(2022-04) Prime Minister's Budget Framework Letter for FY2021-2022
Summary — A memorandum from Prime Minister Ariel Henry to all state spending officers (ordonnateurs) setting the macro-fiscal framework for the remainder of the FY2021-2022 budget, adopted six months late after a rectified 2020-2021 budget. It reviews the shocks that hit FY2020-2021 (COVID-19 resurgence, presidential assassination, the August 2021 earthquake, tropical depression Grace, gang violence) and sets growth, inflation, tax-pressure, and central-bank-financing targets for the remaining exercise.
Key Findings
- FY2020-2021 outturns: real GDP growth -1.8%, inflation 13%, tax pressure 5.7%, BRH financing 42.9 billion gourdes.
- January 2022 inflation reached 24% y/y (33% for imported goods vs 19.1% for local goods).
- Diaspora remittance growth slowed to 3% over the first four months of FY2021-2022, from 36% in the same period a year earlier.
- The August 14, 2021 earthquake caused losses and damages equivalent to 10.9% of 2020 GDP in the Sud, Nippes and Grand'Anse departments.
- FY2021-2022 budget targets: GDP growth 0.3%, tax pressure 6.4%, inflation revised to 27.3% y/y, BRH financing 40.3 billion gourdes.
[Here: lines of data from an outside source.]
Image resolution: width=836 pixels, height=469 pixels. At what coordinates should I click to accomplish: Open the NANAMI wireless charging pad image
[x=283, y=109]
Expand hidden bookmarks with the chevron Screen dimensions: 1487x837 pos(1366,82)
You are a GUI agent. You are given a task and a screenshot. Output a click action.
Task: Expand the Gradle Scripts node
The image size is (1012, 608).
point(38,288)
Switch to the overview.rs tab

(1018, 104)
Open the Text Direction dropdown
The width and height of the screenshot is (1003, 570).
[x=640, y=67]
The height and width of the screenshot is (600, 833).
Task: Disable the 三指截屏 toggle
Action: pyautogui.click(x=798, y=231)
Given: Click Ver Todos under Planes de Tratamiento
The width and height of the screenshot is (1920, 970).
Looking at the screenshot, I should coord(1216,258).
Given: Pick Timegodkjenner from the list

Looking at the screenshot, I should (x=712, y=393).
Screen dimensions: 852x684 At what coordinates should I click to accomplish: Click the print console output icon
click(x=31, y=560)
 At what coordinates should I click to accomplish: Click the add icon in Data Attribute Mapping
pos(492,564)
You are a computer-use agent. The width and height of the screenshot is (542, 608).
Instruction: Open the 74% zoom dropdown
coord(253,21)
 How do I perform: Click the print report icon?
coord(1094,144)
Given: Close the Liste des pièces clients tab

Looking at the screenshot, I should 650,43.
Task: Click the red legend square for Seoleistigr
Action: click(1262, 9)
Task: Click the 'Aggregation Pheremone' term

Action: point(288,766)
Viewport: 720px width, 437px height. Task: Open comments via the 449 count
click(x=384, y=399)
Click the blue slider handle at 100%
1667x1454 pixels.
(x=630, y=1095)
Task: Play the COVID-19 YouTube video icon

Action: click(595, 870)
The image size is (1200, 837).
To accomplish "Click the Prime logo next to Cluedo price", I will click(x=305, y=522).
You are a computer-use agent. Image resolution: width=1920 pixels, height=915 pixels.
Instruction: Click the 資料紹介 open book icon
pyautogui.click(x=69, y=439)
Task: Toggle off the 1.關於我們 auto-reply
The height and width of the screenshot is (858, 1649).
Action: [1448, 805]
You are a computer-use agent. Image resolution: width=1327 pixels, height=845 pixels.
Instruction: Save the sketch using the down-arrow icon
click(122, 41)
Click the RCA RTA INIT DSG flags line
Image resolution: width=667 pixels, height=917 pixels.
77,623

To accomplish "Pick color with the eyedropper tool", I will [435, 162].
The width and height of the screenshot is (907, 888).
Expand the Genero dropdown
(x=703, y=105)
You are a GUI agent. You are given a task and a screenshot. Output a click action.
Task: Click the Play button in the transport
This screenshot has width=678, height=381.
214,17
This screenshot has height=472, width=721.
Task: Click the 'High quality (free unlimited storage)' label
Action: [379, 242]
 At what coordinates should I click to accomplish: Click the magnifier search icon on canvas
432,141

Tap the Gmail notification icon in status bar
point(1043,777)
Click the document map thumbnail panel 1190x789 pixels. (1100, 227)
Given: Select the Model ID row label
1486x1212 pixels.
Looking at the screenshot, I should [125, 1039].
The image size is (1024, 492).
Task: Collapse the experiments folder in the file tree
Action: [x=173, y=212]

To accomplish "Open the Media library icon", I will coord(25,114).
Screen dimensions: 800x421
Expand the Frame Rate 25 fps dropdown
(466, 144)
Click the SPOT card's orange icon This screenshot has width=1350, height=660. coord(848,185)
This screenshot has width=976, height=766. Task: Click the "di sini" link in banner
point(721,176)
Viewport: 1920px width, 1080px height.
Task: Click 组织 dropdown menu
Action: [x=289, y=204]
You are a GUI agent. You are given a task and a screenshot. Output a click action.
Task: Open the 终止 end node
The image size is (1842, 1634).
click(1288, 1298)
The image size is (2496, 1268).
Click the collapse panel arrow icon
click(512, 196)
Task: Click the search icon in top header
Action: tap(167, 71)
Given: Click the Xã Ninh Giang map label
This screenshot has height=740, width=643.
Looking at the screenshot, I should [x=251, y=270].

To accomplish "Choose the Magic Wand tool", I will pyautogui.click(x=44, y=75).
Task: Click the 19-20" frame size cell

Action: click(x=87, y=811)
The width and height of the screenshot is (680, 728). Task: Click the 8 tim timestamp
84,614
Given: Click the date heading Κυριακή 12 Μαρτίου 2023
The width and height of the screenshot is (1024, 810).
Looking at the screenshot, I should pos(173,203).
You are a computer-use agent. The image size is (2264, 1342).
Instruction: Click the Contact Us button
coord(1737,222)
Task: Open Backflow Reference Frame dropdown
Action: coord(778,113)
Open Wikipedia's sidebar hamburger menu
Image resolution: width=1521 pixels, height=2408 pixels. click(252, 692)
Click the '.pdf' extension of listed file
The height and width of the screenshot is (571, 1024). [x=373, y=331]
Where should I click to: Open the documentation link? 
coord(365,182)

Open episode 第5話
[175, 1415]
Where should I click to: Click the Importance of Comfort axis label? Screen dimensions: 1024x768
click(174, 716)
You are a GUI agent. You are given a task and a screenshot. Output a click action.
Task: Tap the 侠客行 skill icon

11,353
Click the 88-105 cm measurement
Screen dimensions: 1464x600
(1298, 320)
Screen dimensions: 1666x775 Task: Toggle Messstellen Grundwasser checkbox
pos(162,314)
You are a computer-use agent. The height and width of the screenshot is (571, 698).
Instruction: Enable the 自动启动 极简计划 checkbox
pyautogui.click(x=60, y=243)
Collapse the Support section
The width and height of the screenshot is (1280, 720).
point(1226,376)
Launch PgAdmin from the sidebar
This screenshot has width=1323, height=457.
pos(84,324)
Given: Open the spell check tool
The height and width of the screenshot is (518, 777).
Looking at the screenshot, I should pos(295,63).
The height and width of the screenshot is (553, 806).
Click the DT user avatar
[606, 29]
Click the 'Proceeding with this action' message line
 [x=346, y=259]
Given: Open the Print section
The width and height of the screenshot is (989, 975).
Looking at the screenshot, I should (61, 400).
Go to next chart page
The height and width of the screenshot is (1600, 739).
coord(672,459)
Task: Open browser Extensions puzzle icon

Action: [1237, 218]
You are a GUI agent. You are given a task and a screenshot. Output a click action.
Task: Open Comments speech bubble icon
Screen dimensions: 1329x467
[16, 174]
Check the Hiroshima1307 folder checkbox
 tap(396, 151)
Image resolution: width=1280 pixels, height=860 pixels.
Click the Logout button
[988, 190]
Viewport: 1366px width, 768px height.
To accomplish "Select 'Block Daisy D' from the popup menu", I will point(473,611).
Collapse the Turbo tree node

- Government commits to a fuel-subsidy phase-out plan, publication of the Cour des Comptes' COVID-19 expenditure audit, and a 1-for-2 civil-service replacement ratio.
Full Description
This is a formal memorandum, dated 4 April 2022 in Port-au-Prince and signed by Prime Minister Dr Ariel Henry, addressed to all spending officers (ordonnateurs) of state institutions as the budget framework letter (lettre de cadrage) for the FY2021-2022 draft budget. It opens by recalling that FY2020-2021 was disrupted by a compounding sequence of shocks (a COVID-19 resurgence from May 2021, the assassination of the President in early July 2021 and the ensuing institutional vacuum, the 14 August 2021 magnitude-7.2 earthquake striking the Sud, Nippes and Grand'Anse departments with losses and damages equivalent to 10.9% of 2020 GDP, tropical depression Grace two days later, and rising gang violence and kidnappings). It reports FY2020-2021 outturns (real GDP growth -1.8%, inflation 13%, tax pressure 5.7%, BRH financing of 42.9 billion gourdes including a 50% allocation of the IMF's SDR allocation), and notes that because the country could not adopt a budget on time, the first six months of FY2021-2022 were run under a renewed rectified budget.
The letter then sets out the government's fiscal priorities for the remaining six months of FY2021-2022: financing the Plan de Relevement Integre de la Peninsule Sud (PRIPS) with 10 billion gourdes of Treasury investment spread over four years; allocating 3 billion gourdes to the Politique Nationale de Protection et de Promotion Sociales (PNPPS); and financing agricultural campaigns to mitigate anticipated inflation from the Russia-Ukraine war's impact on global commodity prices. It cites a newly negotiated IMF Staff-Monitored Program as a catalyst for other technical and financial partners, and lists reform commitments across six axes (macro-financial equilibria, fiscal resource mobilization including a planned phase-out of fuel subsidies and a first Code Fiscal Haitien, governance and security including publication of the Cour des Comptes' COVID-19 spending audit, social protection, COVID-19 vaccination, and expenditure rationalization via a public-service voluntary-retirement program with limited recruitment at a 1-for-2 replacement ratio). It closes with the FY2021-2022 budget's macro-fiscal targets: real GDP growth of 0.3%, tax pressure of 6.4% (up from 5.7%), inflation revised to 27.3% year-on-year (from 13% in 2020-2021), and BRH financing of 40.3 billion gourdes (versus a figure cited elsewhere in the same letter as 49.2 billion gourdes for 2020-2021, an internal inconsistency with the 42.9 billion gourdes figure given earlier in the text).
Notes
Issued by the Primature (Cabinet of the Prime Minister, signed by Dr Ariel Henry), not by MEF directly, though MEF is named as a co-implementing ministry; organization set to Primature per document letterhead and signature. Cover/body is undated but the closing page (p.9) is dated 'Port-au-Prince, le 04 Avril 2022', used as the publication month. The document's own text is internally inconsistent on FY2020-2021 BRH financing, citing 42.9 billion gourdes on p.2 and 49.2 billion gourdes (as the prior-year comparator) on p.9; both figures are reproduced faithfully as they appear. A sibling version B of this document exists in the corpus.